En voyant Wan-Chan, Jonathan laisse tomber le verre qu’il tenait à la main pendant toute la scène. Ce geste dramatique, fréquent au théâtre comme au cinéma, est un moyen simple mais efficace de montrer l’émotion du personnage. En revanche, il est assez peu fréquent dans un shônen manga de voir le héros perdre à ce point son sang-froid. Les auteurs de mangas disposent en outre d’autres moyens, comme les trames d’arrière-plan, pour montrer les émotions. Utiliser en plus la gestuelle, c’est ajouter volontairement une dimension théâtrale ou filmique à la scène.
Enfin, si l’on considère que partager le verre de vin symbolisait pour le couple un renouvellement de leur cérémonie de mariage, alors c’est comme s’ils étaient interrompus en plein mariage… ce qui fait très « gothique » ! Les romans et films gothiques, en effet, associent très souvent le mariage au malheur, et l’amour à la mort. (Pensez par exemple aux Noces funèbres de Tim Burton. Ou à tous ces récits de jeunes mariées assassinées le jour de leurs noces !)
2) Les personnages : 3 films qui font office de références…
Approfondissons notre enquête… Quels sont les films précis, parmi l’œuvre d’Hitchcock, qui seraient susceptibles d’avoir servi d’inspiration à ce manga ?
« Meilleur le méchant, meilleur le film » : L’Inconnu du Nord-Express
Pour une histoire centrée sur la dualité entre les deux personnages principaux, impossible de ne pas citer Strangers on a Train (L’Inconnu du Nord-Express), où tout est double. Et où – comme le fait remarquer Truffaut à Hitchcock – les deux personnages principaux, en apparence manichéens, pourraient très bien n’en être qu’un. [2]

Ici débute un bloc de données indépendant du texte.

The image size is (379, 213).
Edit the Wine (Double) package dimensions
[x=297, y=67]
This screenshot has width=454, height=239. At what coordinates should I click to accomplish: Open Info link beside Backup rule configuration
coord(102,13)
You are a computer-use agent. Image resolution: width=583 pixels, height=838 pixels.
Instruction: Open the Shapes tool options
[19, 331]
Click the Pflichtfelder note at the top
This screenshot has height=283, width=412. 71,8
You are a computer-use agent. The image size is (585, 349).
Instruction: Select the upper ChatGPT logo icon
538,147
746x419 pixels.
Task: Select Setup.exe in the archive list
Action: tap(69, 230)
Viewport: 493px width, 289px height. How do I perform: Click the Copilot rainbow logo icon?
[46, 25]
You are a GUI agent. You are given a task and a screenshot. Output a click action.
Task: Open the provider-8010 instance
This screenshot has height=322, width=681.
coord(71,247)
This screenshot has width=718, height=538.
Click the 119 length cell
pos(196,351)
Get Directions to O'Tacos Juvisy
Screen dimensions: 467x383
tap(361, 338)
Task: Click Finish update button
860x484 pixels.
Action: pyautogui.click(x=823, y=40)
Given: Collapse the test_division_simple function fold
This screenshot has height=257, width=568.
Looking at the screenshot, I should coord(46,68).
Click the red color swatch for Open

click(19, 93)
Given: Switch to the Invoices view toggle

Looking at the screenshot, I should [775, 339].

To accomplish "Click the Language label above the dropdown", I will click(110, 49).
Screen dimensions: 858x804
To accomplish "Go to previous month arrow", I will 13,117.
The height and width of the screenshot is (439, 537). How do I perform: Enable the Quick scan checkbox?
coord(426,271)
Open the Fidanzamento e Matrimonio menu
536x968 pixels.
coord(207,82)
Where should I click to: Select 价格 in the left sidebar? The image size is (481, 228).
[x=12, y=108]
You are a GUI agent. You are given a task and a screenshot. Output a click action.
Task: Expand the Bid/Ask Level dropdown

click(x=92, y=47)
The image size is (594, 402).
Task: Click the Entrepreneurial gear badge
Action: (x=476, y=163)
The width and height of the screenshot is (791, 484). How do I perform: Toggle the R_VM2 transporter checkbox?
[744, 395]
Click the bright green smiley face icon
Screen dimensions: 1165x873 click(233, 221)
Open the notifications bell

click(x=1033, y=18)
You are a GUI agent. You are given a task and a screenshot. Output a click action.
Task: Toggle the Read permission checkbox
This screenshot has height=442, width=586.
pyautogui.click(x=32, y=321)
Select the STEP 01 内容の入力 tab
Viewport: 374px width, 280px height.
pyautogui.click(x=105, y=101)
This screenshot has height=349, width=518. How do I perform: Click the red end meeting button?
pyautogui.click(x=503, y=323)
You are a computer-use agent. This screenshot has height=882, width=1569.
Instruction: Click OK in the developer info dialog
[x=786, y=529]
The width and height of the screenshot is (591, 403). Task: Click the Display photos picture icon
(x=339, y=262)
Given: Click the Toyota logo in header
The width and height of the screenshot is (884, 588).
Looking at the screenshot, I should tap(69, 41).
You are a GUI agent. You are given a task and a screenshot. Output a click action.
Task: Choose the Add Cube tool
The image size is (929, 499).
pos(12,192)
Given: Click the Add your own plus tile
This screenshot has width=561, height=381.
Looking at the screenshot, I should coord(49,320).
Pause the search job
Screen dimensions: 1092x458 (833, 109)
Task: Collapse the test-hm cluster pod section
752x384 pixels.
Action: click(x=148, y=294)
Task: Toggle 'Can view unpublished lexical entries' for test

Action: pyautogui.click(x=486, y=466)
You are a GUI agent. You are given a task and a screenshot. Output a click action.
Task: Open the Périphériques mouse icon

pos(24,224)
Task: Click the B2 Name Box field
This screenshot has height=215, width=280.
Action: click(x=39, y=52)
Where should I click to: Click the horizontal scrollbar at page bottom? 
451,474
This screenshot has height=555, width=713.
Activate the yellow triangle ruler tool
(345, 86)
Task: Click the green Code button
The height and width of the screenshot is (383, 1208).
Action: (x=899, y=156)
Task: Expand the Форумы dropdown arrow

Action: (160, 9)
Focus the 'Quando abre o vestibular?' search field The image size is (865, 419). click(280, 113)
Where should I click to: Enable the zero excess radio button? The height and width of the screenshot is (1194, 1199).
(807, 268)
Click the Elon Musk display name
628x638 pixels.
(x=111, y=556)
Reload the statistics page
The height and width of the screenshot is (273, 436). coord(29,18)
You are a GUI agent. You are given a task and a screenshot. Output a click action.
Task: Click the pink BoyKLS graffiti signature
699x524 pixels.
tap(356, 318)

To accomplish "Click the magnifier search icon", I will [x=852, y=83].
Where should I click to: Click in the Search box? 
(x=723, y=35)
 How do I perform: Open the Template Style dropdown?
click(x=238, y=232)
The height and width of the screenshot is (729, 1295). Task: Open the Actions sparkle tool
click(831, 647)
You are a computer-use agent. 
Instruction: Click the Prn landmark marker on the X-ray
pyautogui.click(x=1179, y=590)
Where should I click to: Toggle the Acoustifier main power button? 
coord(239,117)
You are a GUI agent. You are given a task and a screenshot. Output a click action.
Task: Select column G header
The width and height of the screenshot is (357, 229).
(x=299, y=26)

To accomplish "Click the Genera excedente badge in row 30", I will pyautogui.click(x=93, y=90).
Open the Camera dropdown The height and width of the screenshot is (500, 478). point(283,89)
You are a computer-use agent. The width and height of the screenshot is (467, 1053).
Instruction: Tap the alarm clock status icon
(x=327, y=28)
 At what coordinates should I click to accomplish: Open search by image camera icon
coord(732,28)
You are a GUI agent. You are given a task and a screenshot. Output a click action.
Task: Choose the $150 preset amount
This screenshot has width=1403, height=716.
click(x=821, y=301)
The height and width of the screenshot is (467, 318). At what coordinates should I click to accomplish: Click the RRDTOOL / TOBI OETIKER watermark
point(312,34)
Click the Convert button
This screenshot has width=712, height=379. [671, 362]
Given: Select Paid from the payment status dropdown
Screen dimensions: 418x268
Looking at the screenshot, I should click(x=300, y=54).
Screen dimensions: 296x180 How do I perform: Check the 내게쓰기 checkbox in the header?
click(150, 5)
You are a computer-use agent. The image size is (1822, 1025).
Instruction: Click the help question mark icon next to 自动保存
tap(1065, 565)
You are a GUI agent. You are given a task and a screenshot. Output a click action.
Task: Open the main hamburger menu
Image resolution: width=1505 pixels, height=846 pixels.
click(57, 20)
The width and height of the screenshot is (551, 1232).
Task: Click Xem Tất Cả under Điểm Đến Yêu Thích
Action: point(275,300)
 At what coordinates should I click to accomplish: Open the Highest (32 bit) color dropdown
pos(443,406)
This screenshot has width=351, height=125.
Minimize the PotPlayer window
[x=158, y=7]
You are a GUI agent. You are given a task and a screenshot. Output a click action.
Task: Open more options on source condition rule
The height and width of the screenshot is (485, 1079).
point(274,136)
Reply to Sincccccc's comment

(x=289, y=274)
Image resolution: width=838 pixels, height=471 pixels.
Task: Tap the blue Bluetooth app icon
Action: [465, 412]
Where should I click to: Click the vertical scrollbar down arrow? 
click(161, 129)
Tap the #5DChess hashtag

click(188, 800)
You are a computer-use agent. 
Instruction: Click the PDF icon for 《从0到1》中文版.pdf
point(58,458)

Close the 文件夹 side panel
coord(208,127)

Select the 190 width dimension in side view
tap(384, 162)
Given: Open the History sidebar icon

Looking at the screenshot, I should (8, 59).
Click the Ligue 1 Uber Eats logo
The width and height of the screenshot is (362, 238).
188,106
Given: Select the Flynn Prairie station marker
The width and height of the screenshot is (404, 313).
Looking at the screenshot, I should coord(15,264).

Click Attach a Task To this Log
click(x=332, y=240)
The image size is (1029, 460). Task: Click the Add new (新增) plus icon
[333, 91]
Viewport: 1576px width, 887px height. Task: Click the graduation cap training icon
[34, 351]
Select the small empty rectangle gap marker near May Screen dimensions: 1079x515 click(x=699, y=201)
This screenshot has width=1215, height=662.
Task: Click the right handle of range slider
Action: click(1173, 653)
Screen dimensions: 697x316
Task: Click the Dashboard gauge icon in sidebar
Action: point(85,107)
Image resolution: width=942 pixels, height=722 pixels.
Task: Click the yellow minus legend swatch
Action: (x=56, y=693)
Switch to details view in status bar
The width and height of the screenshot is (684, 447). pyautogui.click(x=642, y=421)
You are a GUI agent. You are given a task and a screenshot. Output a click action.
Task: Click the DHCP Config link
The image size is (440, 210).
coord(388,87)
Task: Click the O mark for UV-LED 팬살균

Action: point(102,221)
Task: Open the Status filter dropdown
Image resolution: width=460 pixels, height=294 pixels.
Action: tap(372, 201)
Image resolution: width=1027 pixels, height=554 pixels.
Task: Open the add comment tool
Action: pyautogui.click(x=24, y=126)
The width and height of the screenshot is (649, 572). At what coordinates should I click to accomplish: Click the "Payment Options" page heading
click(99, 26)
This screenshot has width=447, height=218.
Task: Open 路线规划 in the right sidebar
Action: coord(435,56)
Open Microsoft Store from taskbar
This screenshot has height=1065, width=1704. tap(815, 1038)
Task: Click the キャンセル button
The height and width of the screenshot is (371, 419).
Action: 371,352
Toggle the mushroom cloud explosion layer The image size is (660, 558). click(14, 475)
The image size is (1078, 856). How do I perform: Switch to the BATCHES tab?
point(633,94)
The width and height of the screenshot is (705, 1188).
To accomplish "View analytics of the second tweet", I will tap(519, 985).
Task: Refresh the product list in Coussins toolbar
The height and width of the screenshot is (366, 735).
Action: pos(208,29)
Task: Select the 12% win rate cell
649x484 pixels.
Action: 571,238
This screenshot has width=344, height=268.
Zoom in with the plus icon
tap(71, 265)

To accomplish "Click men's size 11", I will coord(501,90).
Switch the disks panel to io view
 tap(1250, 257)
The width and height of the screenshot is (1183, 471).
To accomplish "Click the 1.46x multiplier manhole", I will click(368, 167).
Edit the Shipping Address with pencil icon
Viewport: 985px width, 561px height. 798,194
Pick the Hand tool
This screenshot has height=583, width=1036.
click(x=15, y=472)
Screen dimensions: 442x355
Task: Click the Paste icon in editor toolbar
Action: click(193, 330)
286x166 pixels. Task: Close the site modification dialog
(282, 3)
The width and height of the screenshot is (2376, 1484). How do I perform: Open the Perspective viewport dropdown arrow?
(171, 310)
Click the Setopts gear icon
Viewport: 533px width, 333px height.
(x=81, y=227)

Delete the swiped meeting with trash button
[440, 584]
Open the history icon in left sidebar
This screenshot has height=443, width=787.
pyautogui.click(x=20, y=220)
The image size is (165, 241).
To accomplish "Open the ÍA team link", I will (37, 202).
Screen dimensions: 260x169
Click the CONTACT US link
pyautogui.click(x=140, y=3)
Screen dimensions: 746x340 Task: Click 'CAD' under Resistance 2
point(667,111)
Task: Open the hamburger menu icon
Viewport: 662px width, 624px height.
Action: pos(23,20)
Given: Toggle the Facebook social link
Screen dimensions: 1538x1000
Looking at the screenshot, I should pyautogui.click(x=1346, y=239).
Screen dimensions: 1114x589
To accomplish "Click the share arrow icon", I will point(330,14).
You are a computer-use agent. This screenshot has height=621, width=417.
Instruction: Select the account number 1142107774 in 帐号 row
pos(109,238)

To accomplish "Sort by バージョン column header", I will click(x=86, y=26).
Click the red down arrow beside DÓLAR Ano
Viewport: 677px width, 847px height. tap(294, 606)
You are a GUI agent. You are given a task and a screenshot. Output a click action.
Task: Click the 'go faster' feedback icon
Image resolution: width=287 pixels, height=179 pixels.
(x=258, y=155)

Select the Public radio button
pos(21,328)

De ce point de vue, c’est peut-être le film d’Hitchcock auquel Phantom Blood ressemble le plus. À noter aussi que, à l’instar de Dio, l’antagoniste du film, Bruno Antony, déteste son propre père et désire le tuer. Dans Phantom Blood, Araki accorde une grande attention à la psychologie de l’antagoniste, suivant ainsi la célèbre maxime d’Hitchcock : « Meilleur le méchant, meilleur le film ».
Soupçons et le motif de l’empoisonnement
J’ai pris cette image (qui ne fait pas partie du passage étudié) car il s’agit aussi d’une scène très hitchcockienne. Dio monte les escaliers d’un manoir anglais, en apportant un verre que Jonathan soupçonne de contenir du poison. Cette scène rappelle de manière troublante un autre film d’Hitchcock : Soupçons, dans lequel une femme soupçonne sont mari de vouloir l’empoisonner. La scène la plus connue du film est celle où le mari monte les escaliers en apportant sur un plateau un verre de lait, soit disant pour la soigner…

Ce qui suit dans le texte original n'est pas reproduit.